Short problem 1. According to the cinnamon twist bread recipe, what temperature should the oven be preheated to?
Short problem 2. For each statement below, say whether the cinnamon twist bread recipe agrees, and quote the words from the recipe that settle it. (a) The total time is 50 minutes. (b) The glaze is made with buttermilk. (c) The bread is baked in an 8-inch square pan.

Text.
A Quick No-Yeast Cinnamon Twist Bread

A golden-brown, glazed no-yeast cinnamon twist bread on a cutting board, sliced to show the swirls.
Jump to Recipe

I’ll never forget that one rainy Saturday afternoon. The craving for warm, gooey cinnamon bread hit me like a ton of bricks, but my patience for proofing yeast was at an absolute zero. I’d tried other “quick” recipes before, and they always came out dense, more like a scone than a soft, pillowy bread. Frustrated, I decided to tackle the problem from a food science perspective. The breakthrough came when I swapped regular milk for buttermilk and slightly increased the baking powder.

That’s the secret. The acidity in the buttermilk reacts with the baking powder to create an incredibly powerful lift, giving the dough a tender, cake-like crumb that beautifully mimics a traditional yeasted bread. It was a game-changer. This isn’t just another shortcut recipe; it’s a carefully engineered solution for those moments when you need bakery-quality comfort food, fast.

So, I promise you this: in under an hour, you’ll have a stunning, golden-brown cinnamon twist bread with a perfect swirl and a crackly sugar glaze. It’s incredibly soft, ridiculously easy, and absolutely foolproof. Let’s get baking.

Recipe Card

Course Breakfast, Dessert, Snack
Cuisine American
Featuring No-Yeast Bread, Cinnamon Swirl, Quick Bread, Buttermilk Dough, Sugar Glaze
Prep Time 20 minutes
Cook Time 30 minutes
Total Time 50 minutes
Servings 8 servings
Calories 380 kcal
Author Silas

Ingredients

  • 2 cups (250g) all-purpose flour, plus more for dusting
  • 1/4 cup (50g) granulated sugar
  • 1 tbsp baking powder
  • 1/2 tsp kosher salt
  • 1/2 cup (113g) cold unsalted butter, cut into small cubes
  • 1 large egg
  • 1/2 cup (120ml) buttermilk, cold
  • 1 tsp vanilla extract

For the Cinnamon Filling:

  • 3 tbsp unsalted butter, melted
  • 1/2 cup (100g) light brown sugar, packed
  • 1.5 tbsp ground cinnamon

For the Glaze:

  • 1 cup (120g) powdered sugar
  • 2-3 tbsp milk or heavy cream
  • 1/2 tsp vanilla extract

The cold butter and buttermilk are non-negotiable for the perfect texture. The cold butter creates steam pockets for a flaky crumb, while the buttermilk’s acidity provides lift and tenderness. If you don’t have buttermilk, you can make a substitute by adding 1/2 tablespoon of lemon juice or white vinegar to 1/2 cup of regular milk and letting it sit for 5 minutes.

Instructions

  1. Prepare Your Setup: Preheat your oven to 375°F (190°C). Grease a 9×5-inch loaf pan with butter or non-stick spray and line with parchment paper, leaving an overhang on the sides to easily lift the bread out later.
  2. Mix the Dry Ingredients: In a large bowl, whisk together the flour, granulated sugar, baking powder, and salt. Add the cubed cold butter. Using a pastry blender or your fingertips, cut the butter into the flour until the mixture resembles coarse crumbs with a few pea-sized pieces remaining.
  3. Combine the Wet Ingredients: In a separate small bowl, whisk together the egg, cold buttermilk, and vanilla extract until smooth.

Data provided.
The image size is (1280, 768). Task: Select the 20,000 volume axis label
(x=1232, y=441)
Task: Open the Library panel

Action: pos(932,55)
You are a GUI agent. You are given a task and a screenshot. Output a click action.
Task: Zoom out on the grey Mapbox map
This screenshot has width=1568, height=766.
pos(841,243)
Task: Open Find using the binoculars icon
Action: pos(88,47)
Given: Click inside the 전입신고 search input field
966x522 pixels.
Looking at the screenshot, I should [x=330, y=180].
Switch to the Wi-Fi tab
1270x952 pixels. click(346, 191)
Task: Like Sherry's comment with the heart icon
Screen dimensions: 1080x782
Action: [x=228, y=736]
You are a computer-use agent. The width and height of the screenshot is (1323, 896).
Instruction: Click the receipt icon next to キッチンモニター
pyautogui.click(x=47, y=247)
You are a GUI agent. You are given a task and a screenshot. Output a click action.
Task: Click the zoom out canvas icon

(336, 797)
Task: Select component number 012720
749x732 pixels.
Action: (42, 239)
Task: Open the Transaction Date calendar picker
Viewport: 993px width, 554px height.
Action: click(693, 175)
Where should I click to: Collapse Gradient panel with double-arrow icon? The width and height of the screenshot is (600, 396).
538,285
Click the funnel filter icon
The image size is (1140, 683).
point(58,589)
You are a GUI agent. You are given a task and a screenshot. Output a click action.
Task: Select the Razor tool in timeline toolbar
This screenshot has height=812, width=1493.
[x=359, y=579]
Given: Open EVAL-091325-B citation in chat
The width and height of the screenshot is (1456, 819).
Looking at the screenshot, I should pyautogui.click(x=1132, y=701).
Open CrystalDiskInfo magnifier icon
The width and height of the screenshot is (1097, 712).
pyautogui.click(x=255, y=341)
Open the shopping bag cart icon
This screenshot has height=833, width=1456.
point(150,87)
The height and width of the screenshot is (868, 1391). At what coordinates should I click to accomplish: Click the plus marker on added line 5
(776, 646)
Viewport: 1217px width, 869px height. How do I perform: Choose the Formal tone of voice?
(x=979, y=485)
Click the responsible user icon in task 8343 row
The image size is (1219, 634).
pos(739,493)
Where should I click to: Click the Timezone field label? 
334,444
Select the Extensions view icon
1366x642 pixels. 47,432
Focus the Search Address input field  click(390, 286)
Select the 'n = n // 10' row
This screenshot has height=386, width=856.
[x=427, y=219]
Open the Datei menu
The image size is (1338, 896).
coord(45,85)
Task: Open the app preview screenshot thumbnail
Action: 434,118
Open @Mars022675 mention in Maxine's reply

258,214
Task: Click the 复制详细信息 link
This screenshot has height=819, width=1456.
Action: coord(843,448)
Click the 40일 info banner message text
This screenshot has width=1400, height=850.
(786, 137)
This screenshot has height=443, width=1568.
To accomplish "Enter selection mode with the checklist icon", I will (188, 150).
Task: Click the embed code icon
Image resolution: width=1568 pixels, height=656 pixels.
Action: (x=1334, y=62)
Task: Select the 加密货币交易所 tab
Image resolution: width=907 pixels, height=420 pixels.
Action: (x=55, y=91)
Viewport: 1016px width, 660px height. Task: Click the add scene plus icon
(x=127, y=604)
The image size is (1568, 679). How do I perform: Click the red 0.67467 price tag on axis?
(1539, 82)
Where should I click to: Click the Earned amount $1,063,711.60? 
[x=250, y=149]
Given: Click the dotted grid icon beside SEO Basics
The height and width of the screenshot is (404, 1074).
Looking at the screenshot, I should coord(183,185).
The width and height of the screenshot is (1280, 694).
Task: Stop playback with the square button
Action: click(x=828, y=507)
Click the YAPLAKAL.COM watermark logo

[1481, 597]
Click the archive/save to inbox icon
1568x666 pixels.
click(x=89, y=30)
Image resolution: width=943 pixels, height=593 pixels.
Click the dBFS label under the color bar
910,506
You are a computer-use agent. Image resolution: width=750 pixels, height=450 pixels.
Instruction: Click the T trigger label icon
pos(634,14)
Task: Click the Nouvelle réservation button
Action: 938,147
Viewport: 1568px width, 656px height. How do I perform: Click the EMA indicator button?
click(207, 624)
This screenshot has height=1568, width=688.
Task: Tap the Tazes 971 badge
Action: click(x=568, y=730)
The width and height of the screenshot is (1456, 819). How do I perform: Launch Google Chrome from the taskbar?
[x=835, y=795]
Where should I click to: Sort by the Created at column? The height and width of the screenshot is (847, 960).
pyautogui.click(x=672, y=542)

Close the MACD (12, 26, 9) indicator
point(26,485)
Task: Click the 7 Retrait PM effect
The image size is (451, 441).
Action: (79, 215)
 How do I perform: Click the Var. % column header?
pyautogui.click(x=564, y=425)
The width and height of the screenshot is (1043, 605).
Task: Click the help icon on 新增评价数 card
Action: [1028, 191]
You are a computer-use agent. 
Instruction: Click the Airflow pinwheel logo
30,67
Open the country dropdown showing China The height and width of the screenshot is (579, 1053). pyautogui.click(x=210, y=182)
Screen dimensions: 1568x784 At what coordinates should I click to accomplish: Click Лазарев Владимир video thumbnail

Correct output 1. 375°F (190°C).

Correct output 2.
(a) Yes: "Total Time 50 minutes"
(b) No: "2-3 tbsp milk or heavy cream"
(c) No: "Grease a 9×5-inch loaf pan"